Dr. Pepper wrote:
This should be another warning to all D-1 Track & Field programs. You have to generate support from the alumni and the local running community to bring in $. If you don't think marketing to those groups is important, you will be out of a job. If you think the booster club will take care of that, think again. Like all endowments, it will take time to build the fund, but start now. Very few programs have alumni that can write big checks every year.
Every track/xc coach in the country needs to print out the above, highlight it, and hang it in their offices.

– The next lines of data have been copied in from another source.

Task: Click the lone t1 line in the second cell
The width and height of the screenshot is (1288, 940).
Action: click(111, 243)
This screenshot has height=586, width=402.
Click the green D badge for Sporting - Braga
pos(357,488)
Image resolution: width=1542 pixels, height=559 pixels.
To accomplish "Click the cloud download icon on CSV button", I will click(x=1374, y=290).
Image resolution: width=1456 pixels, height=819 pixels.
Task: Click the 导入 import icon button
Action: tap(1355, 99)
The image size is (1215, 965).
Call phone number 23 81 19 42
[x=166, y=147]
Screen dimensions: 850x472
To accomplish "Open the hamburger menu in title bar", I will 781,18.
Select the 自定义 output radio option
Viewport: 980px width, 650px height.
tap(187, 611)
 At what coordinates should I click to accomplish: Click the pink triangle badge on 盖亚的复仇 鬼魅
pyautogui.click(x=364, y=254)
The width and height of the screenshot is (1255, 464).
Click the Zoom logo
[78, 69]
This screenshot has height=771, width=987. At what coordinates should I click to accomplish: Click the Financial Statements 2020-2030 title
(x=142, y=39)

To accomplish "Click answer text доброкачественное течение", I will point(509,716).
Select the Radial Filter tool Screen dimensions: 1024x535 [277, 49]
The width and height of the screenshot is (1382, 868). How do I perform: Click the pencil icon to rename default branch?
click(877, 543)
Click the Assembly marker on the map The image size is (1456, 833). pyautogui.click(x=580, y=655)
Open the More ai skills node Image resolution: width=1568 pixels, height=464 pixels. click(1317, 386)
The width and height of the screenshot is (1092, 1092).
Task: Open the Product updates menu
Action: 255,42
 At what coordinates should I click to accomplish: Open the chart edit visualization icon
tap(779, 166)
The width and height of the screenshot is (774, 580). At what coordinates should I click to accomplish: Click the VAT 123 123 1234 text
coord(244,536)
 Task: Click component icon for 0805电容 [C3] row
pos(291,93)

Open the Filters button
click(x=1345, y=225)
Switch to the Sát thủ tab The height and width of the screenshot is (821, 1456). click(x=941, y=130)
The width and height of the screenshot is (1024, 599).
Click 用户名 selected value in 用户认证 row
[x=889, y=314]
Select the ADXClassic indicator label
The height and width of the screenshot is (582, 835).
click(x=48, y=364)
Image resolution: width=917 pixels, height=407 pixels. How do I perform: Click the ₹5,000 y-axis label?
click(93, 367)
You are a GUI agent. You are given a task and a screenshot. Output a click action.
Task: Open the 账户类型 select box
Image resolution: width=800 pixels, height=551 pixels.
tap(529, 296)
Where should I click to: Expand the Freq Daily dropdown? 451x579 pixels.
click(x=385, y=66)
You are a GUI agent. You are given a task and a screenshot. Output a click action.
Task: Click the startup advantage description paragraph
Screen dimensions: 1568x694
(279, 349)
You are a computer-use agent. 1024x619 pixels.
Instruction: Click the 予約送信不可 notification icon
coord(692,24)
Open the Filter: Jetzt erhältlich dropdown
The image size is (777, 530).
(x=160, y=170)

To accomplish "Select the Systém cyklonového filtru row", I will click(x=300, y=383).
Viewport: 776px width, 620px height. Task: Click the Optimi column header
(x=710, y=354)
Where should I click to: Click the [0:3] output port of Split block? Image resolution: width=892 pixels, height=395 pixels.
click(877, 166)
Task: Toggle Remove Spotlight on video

Looking back, my college coach wasn't the best training-wise (we did okay, but could've done better), but he was brilliant in that, the week he arrived on campus, he started a track/xc endowment fund. He was a finance guy and had done some fund raising for non-profits, and even back in the early 90s he could see the writing on the wall that programs had to become as close to self-suffienct as they could.
Flash forward and the team is almost at that point. The endowment fund pays for uniforms, travel to overnight meets, per diems, equipment, and clothing. The school pays the coach, runs the training room, and provides infrastructure (track, locker rooms, etc.) and pays for non-overnight meets. The team is now the best-funded team on campus, and it is never brought up when discussing which teams to cut to make budget.
Coaches need to get on the horn TODAY with alumni. Start the fund. Show you're making progress. Having an athlete qualify for the Olympics in the 1970s is great for tradition, but it's all about income and expenditures TODAY.